**AUSGEWÄHLTER TEXT:**
────────────────

Damit ein lesender Prozess den Zustand einer gesperrten Ressource in einem Zustand lesen kann, wie er VOR der Manipulation besteht, muss eine Kopie der Ressource erzeugt werden; und zwar in der Systemdatenbank TEMPDB. Damit ein lesender Prozess die Kopie lesen kann, muss die betroffene Ressource zusätzlich einen Pointer zur Kopie speichern, der dann vom lesenden Prozess zur Weiterleitung verwendet wird. Dieser Pointer wird „Version Information“ genannt und hat eine feste Größe von 14 Bytes!
Werden alle Datensätze sofort um 14 Bytes erweitert, wenn SNAPSHOT ISOLATION aktiviert wird?
NEIN! Wird SNAPSHOT ISOLATION aktiviert, bleiben bestehende Datensätze davon unberührt. Es wäre ein Desaster, wenn Microsoft SQL Server bei Aktivierung der Option jeden Datensatz um einen Pointer von 14 Bytes erweitern würde. Daraus würden sich zu viele Probleme ergeben, die man nicht wirklich in einer Datenbank haben möchte:
- Durch das Hinzufügen der Version Information zu jedem Datensatz wird der benötigte Platz im Transaktionsprotokoll – je nach Größe der Datenbank – wachsen
- Ein Automatisches Hinzufügen von Version Information würde Datensätze vergrößern. Passen Datensätze nicht mehr auf die ursprüngliche Datenseite, müssten sie neu platziert werden. Daraus ergeben sich:
- PAGE SPLIT-Operationen (Indexe)
- FORWARDED RECORDS (Heaps)
Werden die 14 Bytes nach Abschluss der Transaktion wieder vom Datensatz entfernt?
Nein! Die Version Informationen sind – und bleiben – ein Bestandteil des Datensatzes.
Werden die 14 Bytes bei Deaktivierung von SNAPSHOT ISOLATION wieder vom Datensatz entfernt?
Nein! Die 14 Bytes werden erst dann wieder freigegeben, wenn ein INDEX REBUILD durchgeführt wird. Ein REORGANIZE reicht nicht aus!
Kann ein Reader trotz SNAPSHOT ISOLATION blockiert werden?
Ja! Tatsächlich kann es trotz SNAPSHOT ISOLATION zur Blockade eines lesenden Prozesses kommen. Der Grund für dieses Verhalten liegt darin begründet, wo die Version Information gespeichert ist; im Datensatz selbst. Ein Nonclustered Index besitzt keine Version Information! Wird ein Wert in einem Nonclustered Index geändert, wird der Datensatz blockiert; eine Kopie vom Index wird NICHT in TEMPDB gespeichert. Ein lesender Prozess, der auf den Nonclustered Index zugreift, muss warten, bis die Schreibsperre wieder aufgehoben ist.
/*
We begin a transaction on a table with
- a clustered index on message_id and language_id
- a nonclustered index on severity
Inside the transaction we update the severity.

────────────────

**VORLIEGENDES MATERIAL:**
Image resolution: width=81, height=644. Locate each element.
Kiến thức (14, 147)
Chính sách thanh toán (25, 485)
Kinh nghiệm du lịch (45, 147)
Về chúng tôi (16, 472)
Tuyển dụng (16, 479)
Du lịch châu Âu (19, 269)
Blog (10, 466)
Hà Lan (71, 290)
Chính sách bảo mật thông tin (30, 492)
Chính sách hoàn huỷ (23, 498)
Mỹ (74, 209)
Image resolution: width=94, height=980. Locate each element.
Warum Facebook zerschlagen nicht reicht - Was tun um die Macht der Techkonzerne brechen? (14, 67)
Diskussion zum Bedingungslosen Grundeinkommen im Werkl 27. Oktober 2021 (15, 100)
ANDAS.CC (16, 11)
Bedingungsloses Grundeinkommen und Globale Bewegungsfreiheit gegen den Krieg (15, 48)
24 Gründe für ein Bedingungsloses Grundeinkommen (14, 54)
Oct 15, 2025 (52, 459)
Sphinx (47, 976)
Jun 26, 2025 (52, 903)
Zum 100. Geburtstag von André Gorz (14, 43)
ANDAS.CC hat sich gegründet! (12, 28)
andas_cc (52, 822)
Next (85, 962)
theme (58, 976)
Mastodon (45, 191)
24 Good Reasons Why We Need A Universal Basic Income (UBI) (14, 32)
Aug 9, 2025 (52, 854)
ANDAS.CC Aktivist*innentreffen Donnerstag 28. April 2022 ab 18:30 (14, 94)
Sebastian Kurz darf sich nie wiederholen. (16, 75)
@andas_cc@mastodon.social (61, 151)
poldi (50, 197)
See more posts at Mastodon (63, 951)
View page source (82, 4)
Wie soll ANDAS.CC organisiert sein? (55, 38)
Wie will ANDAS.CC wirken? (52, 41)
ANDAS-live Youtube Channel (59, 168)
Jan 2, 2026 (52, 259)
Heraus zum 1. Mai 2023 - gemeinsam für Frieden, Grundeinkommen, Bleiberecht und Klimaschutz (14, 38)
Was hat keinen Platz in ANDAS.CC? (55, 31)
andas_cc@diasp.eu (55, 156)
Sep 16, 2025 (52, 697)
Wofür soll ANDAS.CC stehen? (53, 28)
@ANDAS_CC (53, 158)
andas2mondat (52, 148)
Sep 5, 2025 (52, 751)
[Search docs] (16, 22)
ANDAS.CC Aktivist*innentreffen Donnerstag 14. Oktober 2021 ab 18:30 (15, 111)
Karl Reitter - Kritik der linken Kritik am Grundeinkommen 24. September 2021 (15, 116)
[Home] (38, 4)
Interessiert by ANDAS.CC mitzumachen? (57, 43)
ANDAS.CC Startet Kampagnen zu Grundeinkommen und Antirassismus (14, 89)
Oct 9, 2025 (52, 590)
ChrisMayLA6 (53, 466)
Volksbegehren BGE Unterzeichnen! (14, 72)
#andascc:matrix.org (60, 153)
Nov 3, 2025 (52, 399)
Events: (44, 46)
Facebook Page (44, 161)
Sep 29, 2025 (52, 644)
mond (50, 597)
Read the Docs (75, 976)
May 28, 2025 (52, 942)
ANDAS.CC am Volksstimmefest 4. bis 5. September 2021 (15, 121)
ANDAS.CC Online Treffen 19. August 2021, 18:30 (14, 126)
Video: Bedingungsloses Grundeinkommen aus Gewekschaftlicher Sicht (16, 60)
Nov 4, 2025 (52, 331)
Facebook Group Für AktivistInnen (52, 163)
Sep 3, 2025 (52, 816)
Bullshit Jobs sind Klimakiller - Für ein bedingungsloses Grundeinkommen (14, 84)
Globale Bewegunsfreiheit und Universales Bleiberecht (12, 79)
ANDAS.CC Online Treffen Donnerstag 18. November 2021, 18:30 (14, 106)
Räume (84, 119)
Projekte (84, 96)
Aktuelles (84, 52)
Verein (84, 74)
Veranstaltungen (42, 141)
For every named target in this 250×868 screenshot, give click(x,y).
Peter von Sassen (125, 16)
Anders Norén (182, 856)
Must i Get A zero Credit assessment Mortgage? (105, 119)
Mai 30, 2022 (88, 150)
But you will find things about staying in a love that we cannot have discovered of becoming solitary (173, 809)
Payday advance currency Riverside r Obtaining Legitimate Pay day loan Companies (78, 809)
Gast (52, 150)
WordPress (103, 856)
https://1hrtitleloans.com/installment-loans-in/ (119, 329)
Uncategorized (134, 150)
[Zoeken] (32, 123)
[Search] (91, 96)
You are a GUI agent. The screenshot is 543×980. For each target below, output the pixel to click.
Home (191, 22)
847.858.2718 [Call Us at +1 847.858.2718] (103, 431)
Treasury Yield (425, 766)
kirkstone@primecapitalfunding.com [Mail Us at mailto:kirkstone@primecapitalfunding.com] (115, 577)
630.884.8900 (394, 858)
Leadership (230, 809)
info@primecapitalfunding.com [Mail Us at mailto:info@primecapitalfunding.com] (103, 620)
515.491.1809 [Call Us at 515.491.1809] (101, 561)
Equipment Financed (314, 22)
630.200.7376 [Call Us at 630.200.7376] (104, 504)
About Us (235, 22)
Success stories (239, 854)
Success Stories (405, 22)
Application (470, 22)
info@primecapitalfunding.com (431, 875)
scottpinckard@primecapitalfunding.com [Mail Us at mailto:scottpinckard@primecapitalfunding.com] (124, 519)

────────────────

**AUFGABE A:**
Welche Größe hat laut dem Text zu SNAPSHOT ISOLATION der Pointer namens „Version Information“?
**AUFGABE B:**
Ersetze in der Auflistung „Grundeinkommen“ durch „Basiseinkommen“, und zwar nur in dem Abschnitt, der mit der Zeile beginnt, die „Jan 2, 2026 (52, 259)“ enthält, und mit der Zeile endet, die „Interessiert by ANDAS.CC“ enthält. Gib ausschließlich diesen Abschnitt wieder, sonst unverändert.

**RICHTIGE ANTWORT A:**
Er hat eine feste Größe von 14 Bytes.

**RICHTIGE ANTWORT B:**
Jan 2, 2026 (52, 259)
Heraus zum 1. Mai 2023 - gemeinsam für Frieden, Basiseinkommen, Bleiberecht und Klimaschutz (14, 38)
Was hat keinen Platz in ANDAS.CC? (55, 31)
andas_cc@diasp.eu (55, 156)
Sep 16, 2025 (52, 697)
Wofür soll ANDAS.CC stehen? (53, 28)
@ANDAS_CC (53, 158)
andas2mondat (52, 148)
Sep 5, 2025 (52, 751)
[Search docs] (16, 22)
ANDAS.CC Aktivist*innentreffen Donnerstag 14. Oktober 2021 ab 18:30 (15, 111)
Karl Reitter - Kritik der linken Kritik am Basiseinkommen 24. September 2021 (15, 116)
[Home] (38, 4)
Interessiert by ANDAS.CC mitzumachen? (57, 43)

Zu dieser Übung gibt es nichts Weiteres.